Peyton Griffin King (born February 5, 1826 in Montevallo; died November 28, 1893 in Birmingham) was an attorney, a former Louisiana state legislator and an early settler of the area now known as Avondale.
King was the third son of Edmund and Nancy Ragen King of Wilson's Hill (renamed "Montevallo" in 1848), and was raised in the King House which still stands on the campus of the University of Montevallo. He was educated in local schools for a while, before moving to Providence, Rhode Island to study under former University of Alabama president Alva Woods. He then traveled to Washington D.C. where he was sponsored by his cousin, Senator William Rufus King.
King enrolled at the University of Alabama in 1842 and was ranked first in his class of cadets for three years before he left for service in the Mexican War. His record was not unblemished, though, as he had fought on campus with his room-mate, John H. Greene, after Greene revealed contents from King's personal letters.
King raised a company of volunteers in Tuscaloosa and was commissioned their lieutenant. After seven months of active service he returned to his home in Montevallo and read law. After his father's death he used his inheritance to purchase a plantation in Louisiana, where he also became active in politics.
In 1851 he was elected as a delegate to the Louisiana constitutional convention and was elected to the first legislature convened under that constitution. After that he was appointed by President Franklin Pierce to serve as Receiver of Public Moneys in Monroe. On January 22, 1855 he was robbed of $7,853.92 which he had collected. Congress granted him relief for the loss in the 1856 session.
After his term ended, King sold his plantation and resumed the study of law back home in Montevallo. From there he was elected delegate to the 1860 Democratic National Convention in Charleston, South Carolina. Against his own judgment, he joined his colleagues from Alabama in walking out of the proceedings when the convention rejected an explicitly pro-slavery platform. The split helped clear the way for Republican Abraham Lincoln to be elected president, and made Southern secession all but inevitable.
King and his brother, Frank, dutifully enlisted in Captain Edward Tracy's Company of the 4th Regiment, Alabama Infantry and joined the forces fighting in Virginia. He participated in the Confederate victory at Manassas (Bull Run) in July 1861. King suffered a Minié ball wound to his right arm above the elbow and was relieved from field duty. He spent the remainder of the war holding a variety of managerial positions, primarily near Mobile.
After the Treaty of Appomattox Courthouse, King returned again to Montevallo. He gathered his resources and determined that his future lay in the mineral district yet to be developed in northern Alabama. In 1865 he purchased the 1,640-acre homestead of Abner Killough surrounding the "Big Spring" on Huntsville Road. He built a large house near the spring and named the plantation "Cedar Branch". The spring, with its well-known sweet waters, soon became known to all as "King's Spring".

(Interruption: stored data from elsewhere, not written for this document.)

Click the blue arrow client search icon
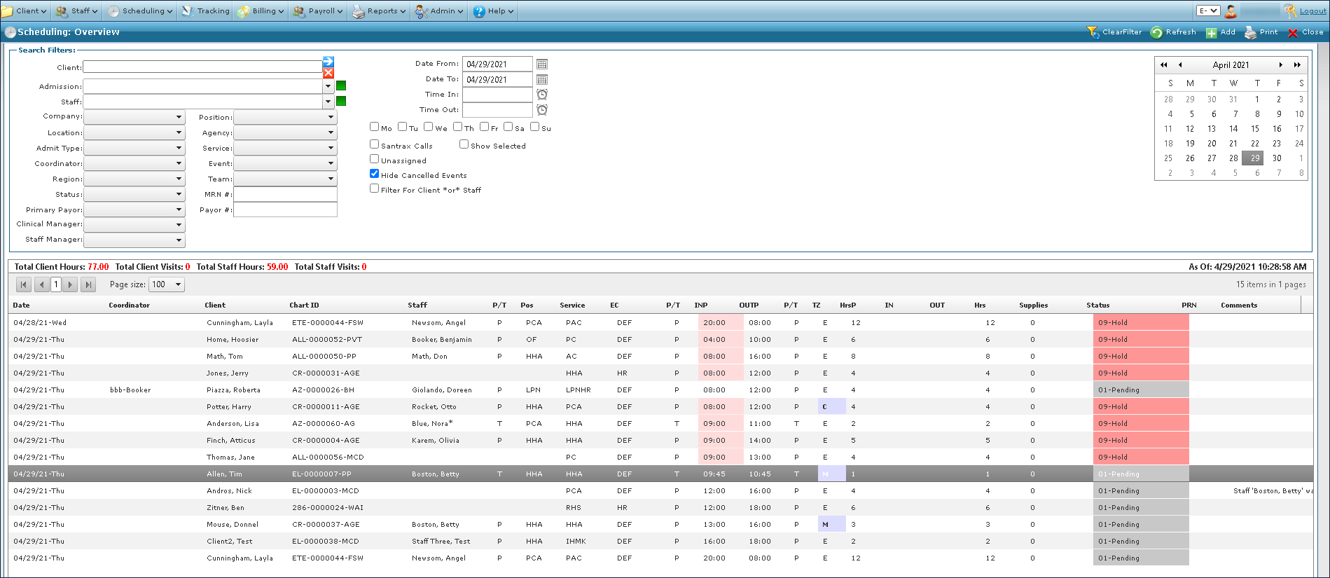 pos(328,62)
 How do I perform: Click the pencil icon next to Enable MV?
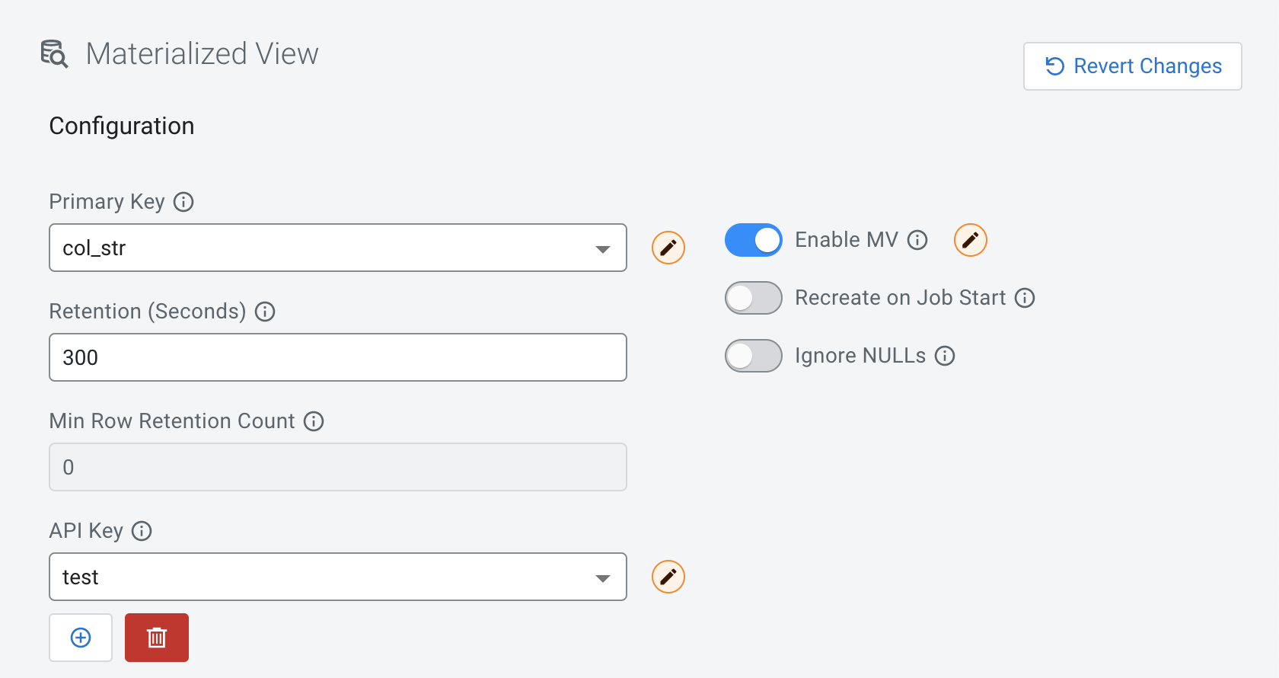click(x=970, y=240)
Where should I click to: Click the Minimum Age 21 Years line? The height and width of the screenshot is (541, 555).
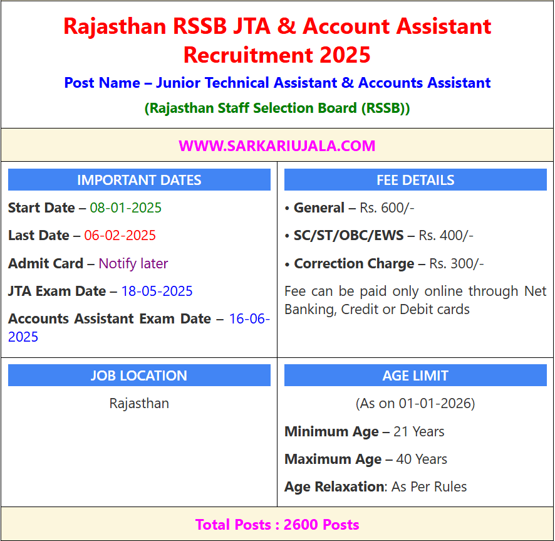click(x=365, y=431)
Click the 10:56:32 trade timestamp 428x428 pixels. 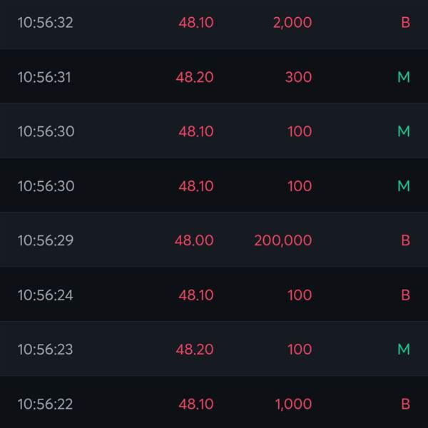coord(45,23)
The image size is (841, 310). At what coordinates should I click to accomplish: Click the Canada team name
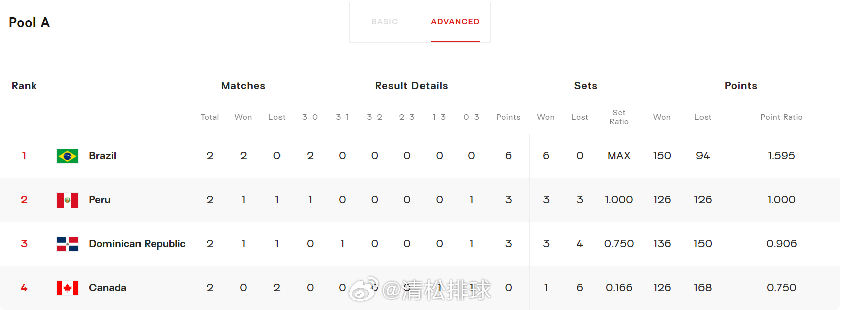point(107,288)
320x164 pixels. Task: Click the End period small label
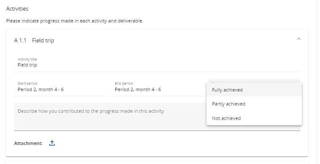[x=124, y=83]
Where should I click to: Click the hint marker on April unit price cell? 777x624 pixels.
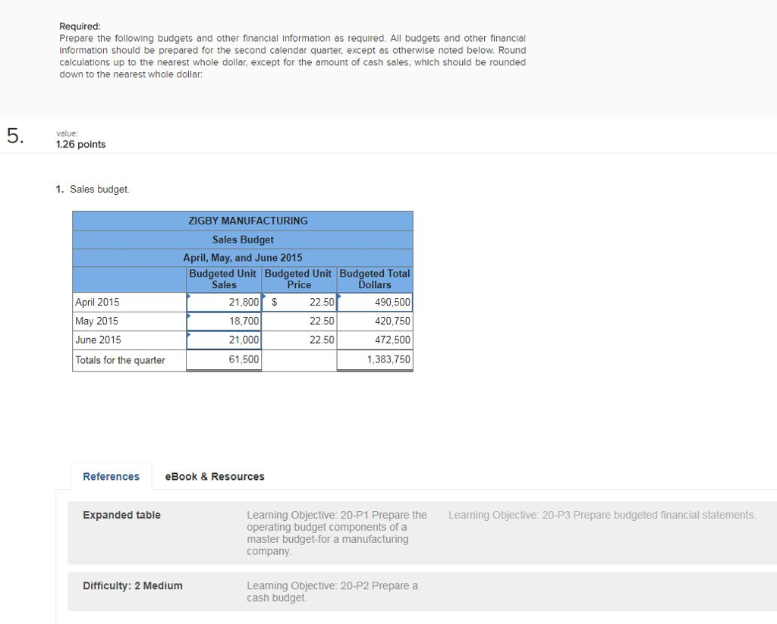coord(265,296)
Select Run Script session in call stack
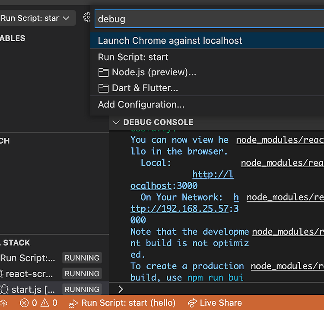This screenshot has height=310, width=324. click(28, 258)
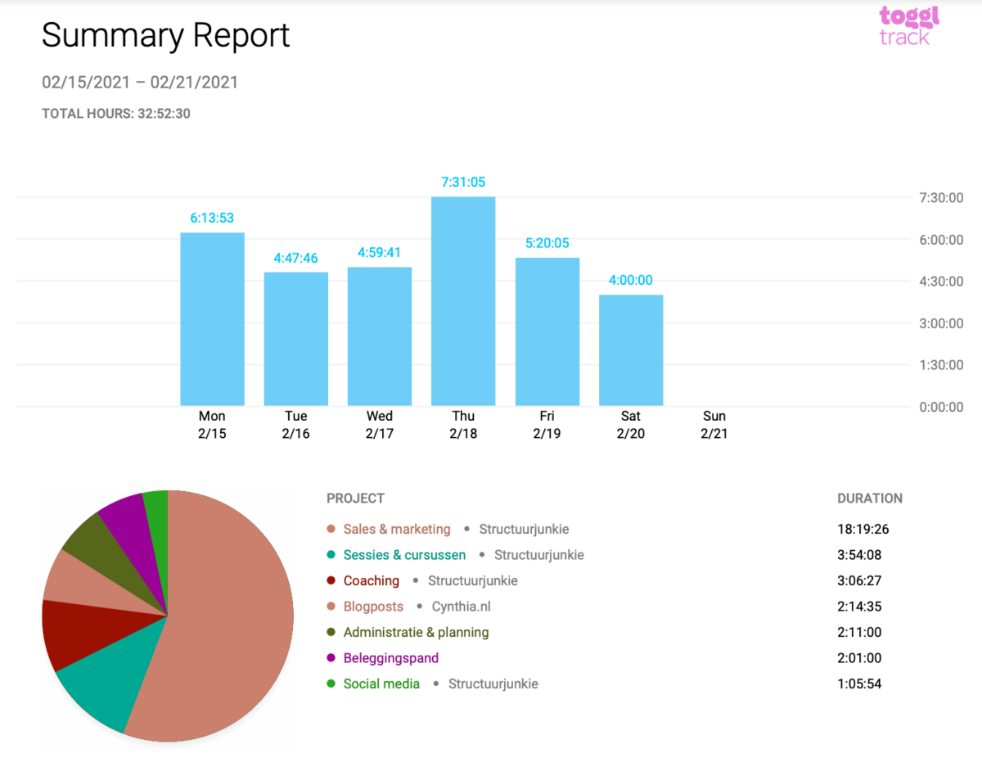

On June 26, 1866 King married the 17-year-old Mary Alabama Tarrant and started a family that eventually boasted nine children. He attempted to grow corn, cotton and fodder grass, but was not successful in farming the hard, clay soil. Instead he supported his family as a lawyer, land speculator, and agent.

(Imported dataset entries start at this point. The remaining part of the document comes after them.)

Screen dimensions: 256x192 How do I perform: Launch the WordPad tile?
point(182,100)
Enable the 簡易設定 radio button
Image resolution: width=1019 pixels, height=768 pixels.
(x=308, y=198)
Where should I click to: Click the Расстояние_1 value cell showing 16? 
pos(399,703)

King was involved with a group headed by John C. Stanton of Boston that gained control of the Northeast and Southwest Railroad through Jones Valley and attempted to outmaneuver John T. Milner, surveyor of the South & North Alabama Railroad, to control the crossing of the two lines. Milner's group, the Elyton Land Company, was ultimately able to purchase the Stanton group's expired options and King was involved as the agent in the real estate transaction. In 1874 King was elected chairman of the Jefferson County Democratic Executive Committee and helped the party regain power it had lost in the 1874 general election during Reconstruction.

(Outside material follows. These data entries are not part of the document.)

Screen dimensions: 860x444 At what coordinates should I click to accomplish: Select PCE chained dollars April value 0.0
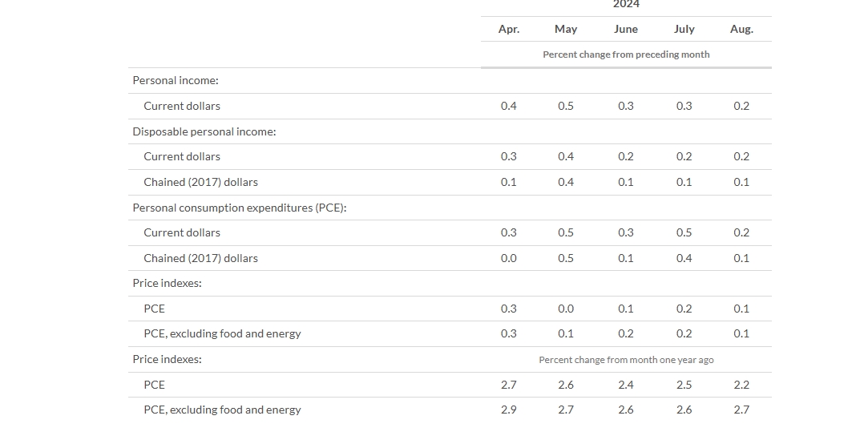pos(508,258)
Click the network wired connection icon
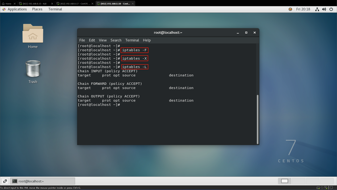Image resolution: width=337 pixels, height=190 pixels. (317, 9)
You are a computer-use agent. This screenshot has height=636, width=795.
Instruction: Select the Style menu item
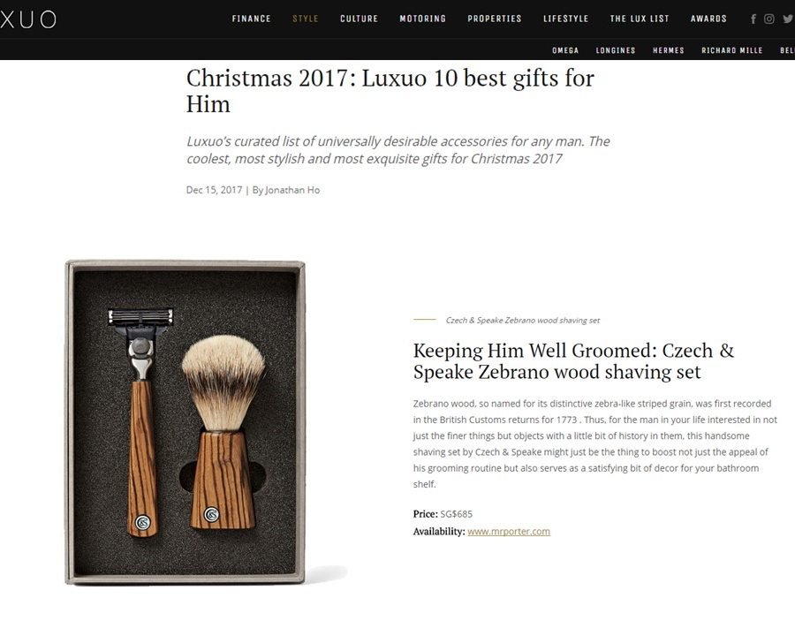(306, 19)
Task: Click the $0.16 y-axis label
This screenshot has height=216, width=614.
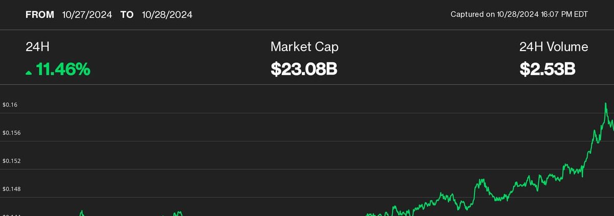Action: click(x=10, y=105)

On August 30, 1879 King sold 442 acres to James Sloss for $2,210, which he and partner Henry DeBardeleben sold to the Eureka Land Company. That company sold it to Benjamin Roden, William Morris and J. B. Roden of the newly-formed Avondale Land Company for $52,500 on April 3, 1884. King moved into Birmingham and constructed a house at 2506 1st Avenue North, where he lived with two of his daughters and maintained an office. In the 1880s King moved his law office into the Terry Building on the southeast corner of 19th Street and 2nd Avenue North in Birmingham. He also constructed a house at the resort of Blount Springs before 1891.
King died in 1893 and is buried at Oak Hill Cemetery. In addition to King's Spring, the East Birmingham neighborhood of Kingston is named for him. His former plantation home in Avondale was torn down for construction of the first Avondale Library in 1908.
- Browne, Catherine Greene (2007) History of Avondale. Birmingham: A. H. Cather Publishing Co.